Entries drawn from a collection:
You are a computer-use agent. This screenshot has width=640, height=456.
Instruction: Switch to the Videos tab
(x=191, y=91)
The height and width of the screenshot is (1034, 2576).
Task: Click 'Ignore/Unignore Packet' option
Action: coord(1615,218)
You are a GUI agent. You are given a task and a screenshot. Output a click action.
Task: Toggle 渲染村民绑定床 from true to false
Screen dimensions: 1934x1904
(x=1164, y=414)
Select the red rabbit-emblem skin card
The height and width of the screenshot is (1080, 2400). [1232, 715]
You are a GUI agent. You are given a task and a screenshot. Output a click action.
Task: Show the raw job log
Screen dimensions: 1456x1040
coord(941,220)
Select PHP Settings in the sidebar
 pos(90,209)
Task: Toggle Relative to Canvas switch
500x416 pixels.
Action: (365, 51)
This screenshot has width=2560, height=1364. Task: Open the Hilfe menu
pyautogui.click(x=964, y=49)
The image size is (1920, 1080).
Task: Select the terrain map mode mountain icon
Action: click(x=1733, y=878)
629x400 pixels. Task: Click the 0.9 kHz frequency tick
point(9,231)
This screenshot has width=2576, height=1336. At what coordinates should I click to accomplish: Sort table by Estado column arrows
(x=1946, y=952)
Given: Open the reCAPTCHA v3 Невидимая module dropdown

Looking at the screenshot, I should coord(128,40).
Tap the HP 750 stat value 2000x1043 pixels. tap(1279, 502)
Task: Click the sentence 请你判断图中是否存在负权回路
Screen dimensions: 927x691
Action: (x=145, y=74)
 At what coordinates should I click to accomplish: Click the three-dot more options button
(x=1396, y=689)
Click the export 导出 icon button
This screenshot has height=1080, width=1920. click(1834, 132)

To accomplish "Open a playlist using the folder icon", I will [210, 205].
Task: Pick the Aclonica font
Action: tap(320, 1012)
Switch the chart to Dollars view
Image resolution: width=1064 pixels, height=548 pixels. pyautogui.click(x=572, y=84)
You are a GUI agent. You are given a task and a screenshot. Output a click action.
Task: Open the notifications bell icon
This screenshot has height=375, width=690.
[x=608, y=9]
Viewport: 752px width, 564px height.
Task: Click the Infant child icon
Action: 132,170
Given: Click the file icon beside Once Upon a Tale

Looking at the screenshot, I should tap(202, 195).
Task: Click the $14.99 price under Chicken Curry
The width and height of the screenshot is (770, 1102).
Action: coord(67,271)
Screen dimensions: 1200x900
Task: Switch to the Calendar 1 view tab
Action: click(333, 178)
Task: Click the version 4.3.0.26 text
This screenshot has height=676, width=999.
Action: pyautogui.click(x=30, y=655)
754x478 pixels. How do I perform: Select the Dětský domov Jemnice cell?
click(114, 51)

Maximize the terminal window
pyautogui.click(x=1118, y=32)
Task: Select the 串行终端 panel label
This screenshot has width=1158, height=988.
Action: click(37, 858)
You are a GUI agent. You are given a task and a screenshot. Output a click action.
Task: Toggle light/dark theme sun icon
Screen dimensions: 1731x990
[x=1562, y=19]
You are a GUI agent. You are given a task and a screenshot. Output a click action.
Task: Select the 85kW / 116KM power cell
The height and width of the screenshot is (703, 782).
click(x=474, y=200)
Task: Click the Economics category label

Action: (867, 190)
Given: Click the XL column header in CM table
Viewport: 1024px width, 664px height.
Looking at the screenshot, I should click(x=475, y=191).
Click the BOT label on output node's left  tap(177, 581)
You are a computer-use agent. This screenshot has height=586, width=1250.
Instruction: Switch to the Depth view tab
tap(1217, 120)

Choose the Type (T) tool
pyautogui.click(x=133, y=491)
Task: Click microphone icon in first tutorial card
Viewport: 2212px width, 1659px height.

• PROBLEM DETAILS: Rewrite the listing above, changing every "GUI agent" to "screen agent" and leaving everything else as it is.

• TASK ANSWER:
You are a computer-use agent. This screenshot has width=640, height=456.
Instruction: Switch to the Videos tab
(x=191, y=91)
The height and width of the screenshot is (1034, 2576).
Task: Click 'Ignore/Unignore Packet' option
Action: coord(1615,218)
You are a screen agent. You are given a task and a screenshot. Output a click action.
Task: Toggle 渲染村民绑定床 from true to false
Screen dimensions: 1934x1904
(x=1164, y=414)
Select the red rabbit-emblem skin card
The height and width of the screenshot is (1080, 2400). [1232, 715]
You are a screen agent. You are given a task and a screenshot. Output a click action.
Task: Show the raw job log
Screen dimensions: 1456x1040
coord(941,220)
Select PHP Settings in the sidebar
 pos(90,209)
Task: Toggle Relative to Canvas switch
500x416 pixels.
Action: (365, 51)
This screenshot has width=2560, height=1364. Task: Open the Hilfe menu
pyautogui.click(x=964, y=49)
The image size is (1920, 1080).
Task: Select the terrain map mode mountain icon
Action: click(x=1733, y=878)
629x400 pixels. Task: Click the 0.9 kHz frequency tick
point(9,231)
This screenshot has width=2576, height=1336. At what coordinates should I click to accomplish: Sort table by Estado column arrows
(x=1946, y=952)
Given: Open the reCAPTCHA v3 Невидимая module dropdown

Looking at the screenshot, I should coord(128,40).
Tap the HP 750 stat value 2000x1043 pixels. tap(1279, 502)
Task: Click the sentence 请你判断图中是否存在负权回路
Screen dimensions: 927x691
Action: (x=145, y=74)
 At what coordinates should I click to accomplish: Click the three-dot more options button
(x=1396, y=689)
Click the export 导出 icon button
This screenshot has height=1080, width=1920. click(1834, 132)

To accomplish "Open a playlist using the folder icon", I will [210, 205].
Task: Pick the Aclonica font
Action: tap(320, 1012)
Switch the chart to Dollars view
Image resolution: width=1064 pixels, height=548 pixels. pyautogui.click(x=572, y=84)
You are a screen agent. You are given a task and a screenshot. Output a click action.
Task: Open the notifications bell icon
This screenshot has height=375, width=690.
[x=608, y=9]
Viewport: 752px width, 564px height.
Task: Click the Infant child icon
Action: 132,170
Given: Click the file icon beside Once Upon a Tale

Looking at the screenshot, I should tap(202, 195).
Task: Click the $14.99 price under Chicken Curry
The width and height of the screenshot is (770, 1102).
Action: coord(67,271)
Screen dimensions: 1200x900
Task: Switch to the Calendar 1 view tab
Action: click(333, 178)
Task: Click the version 4.3.0.26 text
This screenshot has height=676, width=999.
Action: pyautogui.click(x=30, y=655)
754x478 pixels. How do I perform: Select the Dětský domov Jemnice cell?
click(114, 51)

Maximize the terminal window
pyautogui.click(x=1118, y=32)
Task: Select the 串行终端 panel label
This screenshot has width=1158, height=988.
Action: click(37, 858)
You are a screen agent. You are given a task and a screenshot. Output a click action.
Task: Toggle light/dark theme sun icon
Screen dimensions: 1731x990
[x=1562, y=19]
You are a screen agent. You are given a task and a screenshot. Output a click action.
Task: Select the 85kW / 116KM power cell
The height and width of the screenshot is (703, 782).
click(x=474, y=200)
Task: Click the Economics category label

Action: (867, 190)
Given: Click the XL column header in CM table
Viewport: 1024px width, 664px height.
Looking at the screenshot, I should click(x=475, y=191).
Click the BOT label on output node's left  tap(177, 581)
You are a computer-use agent. This screenshot has height=586, width=1250.
Instruction: Switch to the Depth view tab
tap(1217, 120)

Choose the Type (T) tool
pyautogui.click(x=133, y=491)
Task: Click microphone icon in first tutorial card
Viewport: 2212px width, 1659px height.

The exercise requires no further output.